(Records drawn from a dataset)
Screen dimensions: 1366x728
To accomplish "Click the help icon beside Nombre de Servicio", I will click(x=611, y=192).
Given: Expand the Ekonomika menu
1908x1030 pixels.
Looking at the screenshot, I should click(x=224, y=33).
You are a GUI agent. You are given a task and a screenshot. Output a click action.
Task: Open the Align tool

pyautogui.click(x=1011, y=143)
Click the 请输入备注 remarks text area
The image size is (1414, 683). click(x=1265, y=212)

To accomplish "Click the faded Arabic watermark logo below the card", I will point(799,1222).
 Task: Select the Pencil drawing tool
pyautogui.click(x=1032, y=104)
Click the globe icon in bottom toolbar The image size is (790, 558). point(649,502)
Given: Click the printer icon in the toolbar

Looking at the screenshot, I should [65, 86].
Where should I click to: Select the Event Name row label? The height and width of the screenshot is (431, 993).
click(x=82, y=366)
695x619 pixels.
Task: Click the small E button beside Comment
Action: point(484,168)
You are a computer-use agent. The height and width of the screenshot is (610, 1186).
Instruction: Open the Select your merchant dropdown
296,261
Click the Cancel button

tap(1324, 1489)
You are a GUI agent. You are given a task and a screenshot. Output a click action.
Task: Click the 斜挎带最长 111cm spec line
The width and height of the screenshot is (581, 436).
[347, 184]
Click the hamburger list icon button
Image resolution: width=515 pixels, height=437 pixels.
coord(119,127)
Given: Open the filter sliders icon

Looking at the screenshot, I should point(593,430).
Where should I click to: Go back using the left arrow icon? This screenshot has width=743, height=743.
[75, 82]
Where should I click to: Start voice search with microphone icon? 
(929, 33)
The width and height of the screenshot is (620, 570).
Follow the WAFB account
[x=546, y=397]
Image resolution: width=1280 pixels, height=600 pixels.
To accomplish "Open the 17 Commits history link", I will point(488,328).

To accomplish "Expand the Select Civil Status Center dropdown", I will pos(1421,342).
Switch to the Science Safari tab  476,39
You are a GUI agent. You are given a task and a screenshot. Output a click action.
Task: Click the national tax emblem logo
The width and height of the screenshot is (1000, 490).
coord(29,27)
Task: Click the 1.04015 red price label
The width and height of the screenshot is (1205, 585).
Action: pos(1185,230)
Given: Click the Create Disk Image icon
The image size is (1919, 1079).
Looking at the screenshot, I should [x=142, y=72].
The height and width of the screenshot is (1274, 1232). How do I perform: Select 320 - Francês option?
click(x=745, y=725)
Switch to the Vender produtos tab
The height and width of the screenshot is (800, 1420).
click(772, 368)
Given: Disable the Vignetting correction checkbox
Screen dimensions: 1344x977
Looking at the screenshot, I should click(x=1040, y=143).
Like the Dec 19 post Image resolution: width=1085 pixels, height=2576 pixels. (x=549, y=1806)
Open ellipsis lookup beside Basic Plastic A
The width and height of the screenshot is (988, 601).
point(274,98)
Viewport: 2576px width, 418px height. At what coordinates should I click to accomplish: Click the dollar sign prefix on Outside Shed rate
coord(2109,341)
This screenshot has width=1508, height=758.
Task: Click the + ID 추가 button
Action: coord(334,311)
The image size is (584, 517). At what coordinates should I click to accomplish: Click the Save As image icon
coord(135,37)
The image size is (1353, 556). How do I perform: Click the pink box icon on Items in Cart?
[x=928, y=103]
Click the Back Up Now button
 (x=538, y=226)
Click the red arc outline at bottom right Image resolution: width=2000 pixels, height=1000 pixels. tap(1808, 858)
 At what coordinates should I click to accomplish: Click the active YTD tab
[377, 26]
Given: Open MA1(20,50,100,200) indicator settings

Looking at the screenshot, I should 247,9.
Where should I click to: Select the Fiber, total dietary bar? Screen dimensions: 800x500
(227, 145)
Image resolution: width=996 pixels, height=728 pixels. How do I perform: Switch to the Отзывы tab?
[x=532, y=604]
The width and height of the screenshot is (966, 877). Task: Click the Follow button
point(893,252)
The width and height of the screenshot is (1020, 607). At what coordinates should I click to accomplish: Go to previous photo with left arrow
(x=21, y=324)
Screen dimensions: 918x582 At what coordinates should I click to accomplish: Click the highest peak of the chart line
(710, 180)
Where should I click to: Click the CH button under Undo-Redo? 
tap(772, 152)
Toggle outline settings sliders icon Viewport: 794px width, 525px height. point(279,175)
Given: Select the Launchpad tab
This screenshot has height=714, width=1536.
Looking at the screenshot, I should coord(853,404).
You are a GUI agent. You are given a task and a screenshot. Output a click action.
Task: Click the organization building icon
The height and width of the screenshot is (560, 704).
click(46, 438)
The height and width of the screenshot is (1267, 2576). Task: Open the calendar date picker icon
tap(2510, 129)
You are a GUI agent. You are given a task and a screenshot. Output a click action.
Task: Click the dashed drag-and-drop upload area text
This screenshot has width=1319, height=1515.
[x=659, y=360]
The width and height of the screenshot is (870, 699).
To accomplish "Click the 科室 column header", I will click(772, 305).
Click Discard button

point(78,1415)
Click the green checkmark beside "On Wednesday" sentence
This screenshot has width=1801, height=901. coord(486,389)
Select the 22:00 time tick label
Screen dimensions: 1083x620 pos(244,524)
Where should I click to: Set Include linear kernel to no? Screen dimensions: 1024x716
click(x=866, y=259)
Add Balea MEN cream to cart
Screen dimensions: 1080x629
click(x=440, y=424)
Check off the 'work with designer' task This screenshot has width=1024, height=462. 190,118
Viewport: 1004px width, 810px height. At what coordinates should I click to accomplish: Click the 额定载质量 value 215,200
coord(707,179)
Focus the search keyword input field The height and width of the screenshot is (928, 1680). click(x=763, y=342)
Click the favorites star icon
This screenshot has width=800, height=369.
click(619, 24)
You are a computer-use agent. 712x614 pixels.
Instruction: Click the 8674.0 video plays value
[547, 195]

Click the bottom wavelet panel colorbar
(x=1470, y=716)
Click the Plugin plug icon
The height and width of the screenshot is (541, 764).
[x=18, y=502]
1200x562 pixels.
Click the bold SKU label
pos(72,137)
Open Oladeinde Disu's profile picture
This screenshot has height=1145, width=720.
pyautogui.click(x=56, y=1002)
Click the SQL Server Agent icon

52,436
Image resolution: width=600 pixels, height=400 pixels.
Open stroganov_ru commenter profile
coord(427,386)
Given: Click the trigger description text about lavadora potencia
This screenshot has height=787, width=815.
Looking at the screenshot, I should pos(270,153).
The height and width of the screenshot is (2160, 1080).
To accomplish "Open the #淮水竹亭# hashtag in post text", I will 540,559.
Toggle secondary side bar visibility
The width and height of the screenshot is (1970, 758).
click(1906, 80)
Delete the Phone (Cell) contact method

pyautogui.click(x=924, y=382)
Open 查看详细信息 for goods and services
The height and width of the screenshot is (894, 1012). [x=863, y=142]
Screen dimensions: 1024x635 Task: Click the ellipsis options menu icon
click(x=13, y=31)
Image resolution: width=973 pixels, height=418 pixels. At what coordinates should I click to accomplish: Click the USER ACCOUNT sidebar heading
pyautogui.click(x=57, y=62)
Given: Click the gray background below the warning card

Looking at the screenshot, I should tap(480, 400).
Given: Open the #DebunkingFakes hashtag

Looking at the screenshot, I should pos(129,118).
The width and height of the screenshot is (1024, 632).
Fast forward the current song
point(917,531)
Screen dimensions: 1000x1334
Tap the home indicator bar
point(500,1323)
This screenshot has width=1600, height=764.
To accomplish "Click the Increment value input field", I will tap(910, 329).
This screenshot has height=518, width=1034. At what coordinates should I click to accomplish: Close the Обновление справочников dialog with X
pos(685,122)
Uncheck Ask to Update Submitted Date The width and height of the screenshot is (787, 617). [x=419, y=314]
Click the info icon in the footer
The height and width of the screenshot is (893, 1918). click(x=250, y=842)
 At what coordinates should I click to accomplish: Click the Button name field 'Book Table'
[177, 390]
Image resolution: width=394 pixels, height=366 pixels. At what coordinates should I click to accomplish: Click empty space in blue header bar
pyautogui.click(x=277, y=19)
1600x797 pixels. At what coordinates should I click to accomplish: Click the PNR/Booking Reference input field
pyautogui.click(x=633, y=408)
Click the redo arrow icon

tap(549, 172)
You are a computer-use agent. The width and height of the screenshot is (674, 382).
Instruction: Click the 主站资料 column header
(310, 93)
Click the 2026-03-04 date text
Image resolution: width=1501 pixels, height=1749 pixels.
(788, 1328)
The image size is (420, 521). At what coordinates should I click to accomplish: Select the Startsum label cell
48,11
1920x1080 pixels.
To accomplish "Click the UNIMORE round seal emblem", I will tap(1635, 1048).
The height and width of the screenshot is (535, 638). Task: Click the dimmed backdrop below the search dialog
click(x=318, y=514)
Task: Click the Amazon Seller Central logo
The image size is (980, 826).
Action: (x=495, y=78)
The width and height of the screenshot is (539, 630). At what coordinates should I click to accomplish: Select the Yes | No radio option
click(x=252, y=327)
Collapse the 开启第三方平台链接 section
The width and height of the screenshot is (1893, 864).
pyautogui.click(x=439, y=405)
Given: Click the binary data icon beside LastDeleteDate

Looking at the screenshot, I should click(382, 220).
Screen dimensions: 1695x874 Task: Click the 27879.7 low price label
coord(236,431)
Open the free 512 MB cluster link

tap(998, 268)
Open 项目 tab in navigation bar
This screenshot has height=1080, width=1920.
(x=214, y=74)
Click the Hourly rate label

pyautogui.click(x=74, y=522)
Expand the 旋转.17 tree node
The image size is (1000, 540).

= Work item =
What lines above contain the string "emblem"? Copy all of them.

= Solved problem =
Task: Click the national tax emblem logo
To accomplish "Click the UNIMORE round seal emblem", I will tap(1635, 1048).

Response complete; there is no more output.